Tentang bibit yang ia bantu anaknya tanam di Valdocco, bibit yang begitu sering disirami oleh air mata dan pupuk kerja kerasnya selama tahun-tahun awalnya yang paling penting. Pada waktunya, bibit itu tumbuh menjadi pohon yang besar yang cabang-cabangnya menyebar ke seluruh dunia, menawarkan tempat berlindung bagi ribuan anak miskin dan terlantar dan yang membutuhkan. Seperti ulir getah pohon bertambah besar ketika pohon itu bertumbuh, sama seperti itu, dengan bertumbuhnya ketenaran anaknya tumbuhlah juga ketenaran ibunya yang rendah hati, suka berkorban dan tak menghiraukan diri sendiri. Sebagai hasilnya, sekarang, di mana pun nama Don Bosco dihormati, dihormatilah juga nama Mama Margareta.*









* Jika seseorang melihat kematian Francis ini dengan kacamata iman, ia akan dapat melihat tangan Penyelenggaraan Ilahi. Sewaktu ia meninggal, ia menyerahkan tugas untuk mengasuh anak-anak ke tangan Margareta.
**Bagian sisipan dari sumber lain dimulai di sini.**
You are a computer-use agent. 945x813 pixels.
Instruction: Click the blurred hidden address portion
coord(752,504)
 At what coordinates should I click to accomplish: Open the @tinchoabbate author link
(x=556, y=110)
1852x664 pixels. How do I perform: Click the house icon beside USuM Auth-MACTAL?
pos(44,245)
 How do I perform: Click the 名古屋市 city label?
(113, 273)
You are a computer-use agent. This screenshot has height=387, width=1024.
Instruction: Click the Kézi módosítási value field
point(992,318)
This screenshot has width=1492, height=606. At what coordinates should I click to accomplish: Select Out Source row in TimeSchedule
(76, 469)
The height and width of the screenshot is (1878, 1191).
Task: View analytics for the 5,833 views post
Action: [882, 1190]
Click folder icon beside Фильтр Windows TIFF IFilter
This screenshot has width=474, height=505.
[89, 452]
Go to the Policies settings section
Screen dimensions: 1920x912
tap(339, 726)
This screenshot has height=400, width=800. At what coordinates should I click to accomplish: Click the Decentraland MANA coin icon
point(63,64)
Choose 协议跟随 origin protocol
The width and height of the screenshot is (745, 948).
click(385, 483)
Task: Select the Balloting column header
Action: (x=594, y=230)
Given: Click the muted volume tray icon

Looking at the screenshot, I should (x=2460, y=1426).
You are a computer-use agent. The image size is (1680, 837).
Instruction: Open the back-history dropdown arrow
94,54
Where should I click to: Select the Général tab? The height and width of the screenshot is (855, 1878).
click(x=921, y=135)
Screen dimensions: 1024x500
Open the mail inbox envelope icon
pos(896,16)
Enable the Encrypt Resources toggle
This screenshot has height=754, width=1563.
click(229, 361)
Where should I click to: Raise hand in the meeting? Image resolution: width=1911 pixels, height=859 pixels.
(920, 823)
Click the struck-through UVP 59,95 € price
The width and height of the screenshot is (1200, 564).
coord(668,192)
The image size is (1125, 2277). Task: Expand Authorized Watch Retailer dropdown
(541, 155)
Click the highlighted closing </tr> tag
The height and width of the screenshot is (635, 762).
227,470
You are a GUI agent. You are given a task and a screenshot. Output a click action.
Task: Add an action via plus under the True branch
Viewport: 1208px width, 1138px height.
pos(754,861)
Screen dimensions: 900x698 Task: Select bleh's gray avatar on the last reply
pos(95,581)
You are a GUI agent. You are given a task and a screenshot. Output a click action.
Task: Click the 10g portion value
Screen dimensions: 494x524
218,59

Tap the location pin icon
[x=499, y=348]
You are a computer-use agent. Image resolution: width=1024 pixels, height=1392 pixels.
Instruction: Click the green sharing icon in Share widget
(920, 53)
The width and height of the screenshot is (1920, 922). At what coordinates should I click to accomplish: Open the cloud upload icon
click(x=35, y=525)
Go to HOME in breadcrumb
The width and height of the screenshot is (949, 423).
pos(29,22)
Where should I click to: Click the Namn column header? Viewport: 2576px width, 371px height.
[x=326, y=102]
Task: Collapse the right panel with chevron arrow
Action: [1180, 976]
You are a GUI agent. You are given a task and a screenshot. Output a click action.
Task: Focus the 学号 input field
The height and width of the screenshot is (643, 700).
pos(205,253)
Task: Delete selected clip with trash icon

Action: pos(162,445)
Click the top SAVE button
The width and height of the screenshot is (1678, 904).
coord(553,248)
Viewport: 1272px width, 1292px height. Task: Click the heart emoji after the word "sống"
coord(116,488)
Jika ia terus hidup, ia akan membesarkan Yohanes dalam cara yang dipakai oleh semua ayah di Italia, yaitu, tradisi maskulin “machismo”. Di bawah bimbingan seperti itu, seseorang dapat membayangkan akan jadi seperti apakah Yohanes nanti.

* Dalam sebuah buku yang berjudul I Santi dalla Scritura (Para santo menurut tulisan tangan mereka) Padova, 1952, p. 217, Pastor Girolamo M. Moretti, ahli analisis tulisan tangan, menganalisis sebuah contoh tulisan Don Bosco. Kesimpulannya, walaupun terlalu panjang untuk ditulis semuanya di sini, mengungkapkan beberapa detil menarik mengenai temperamen dan karakter Don Bosco. Kita diingatkan untuk tidak menyimpulkan bahwa Don Bosco dilahirkan dengan watak yang halus dan penuh cinta kasih. Sepanjang hidupnya, kelihatannya, tetapi terutama pada masa mudanya, ia berjuang keras melawan sifat impulsif, manipulatif, dominasi dan dorongan sensualnya.

Bahkan ketika ia telah mencapai usia yang matang yaitu enam puluh satu tahun, ia memberitahu kami, “Jangan berpikir bahwa ketika aku telah memberi seseorang sebuah tugas yang penting, dan kemudian aku menemukan bahwa tugas itu tidak dibuat atau dibuat dengan kurang baik, aku tidak berusaha keras menahan emosiku. Aku meyakinkan kalian bahwa ada saat-saat di mana darahku mendidih dan syarafku gatal seperti dikerumuni semut. (M.B.XII, 456)

* Di tempat kecil ini, lalu menjadi bagian dari Ecclesiastical Institute dari St. Franciskus, seekor elang terbang

mengangkasa, sang jenius Don Bosco, membawa bersamanya, di bawah perlindungan Beato Cafasso,

jiwa-jiwa anak Oratori.

Turin, 1941

Tulisan di atas diukir ke sebuah batu marmer di bawah patung elang dan berada di halaman Institut itu, lapangan bermain Oratori yang pertama.

1 Orang-orang di Turin memiliki sebuah monumen peringatan yan menyentuh hati atas cinta St. Josoph Cafasso terhadap saudara-saudaranya yang tertekan. Di tengah Rondo della Forca berdirilah sebuah patung perunggu yang bergerak yang menggambarkan pastor Cafasso yang sedang menghibur seorang narapidana yang hendak digantung.

* Sebuah plat marmer berwarna putih sekarang menghiasi rumah di mana Margareta dilahirkan. Di sana tertulis:

Di rumah ini, tanggal 1 April 1788, lahirlah Margareta Occhiena,

ibu yang saleh dari Yang Berbahagia Don Bosco.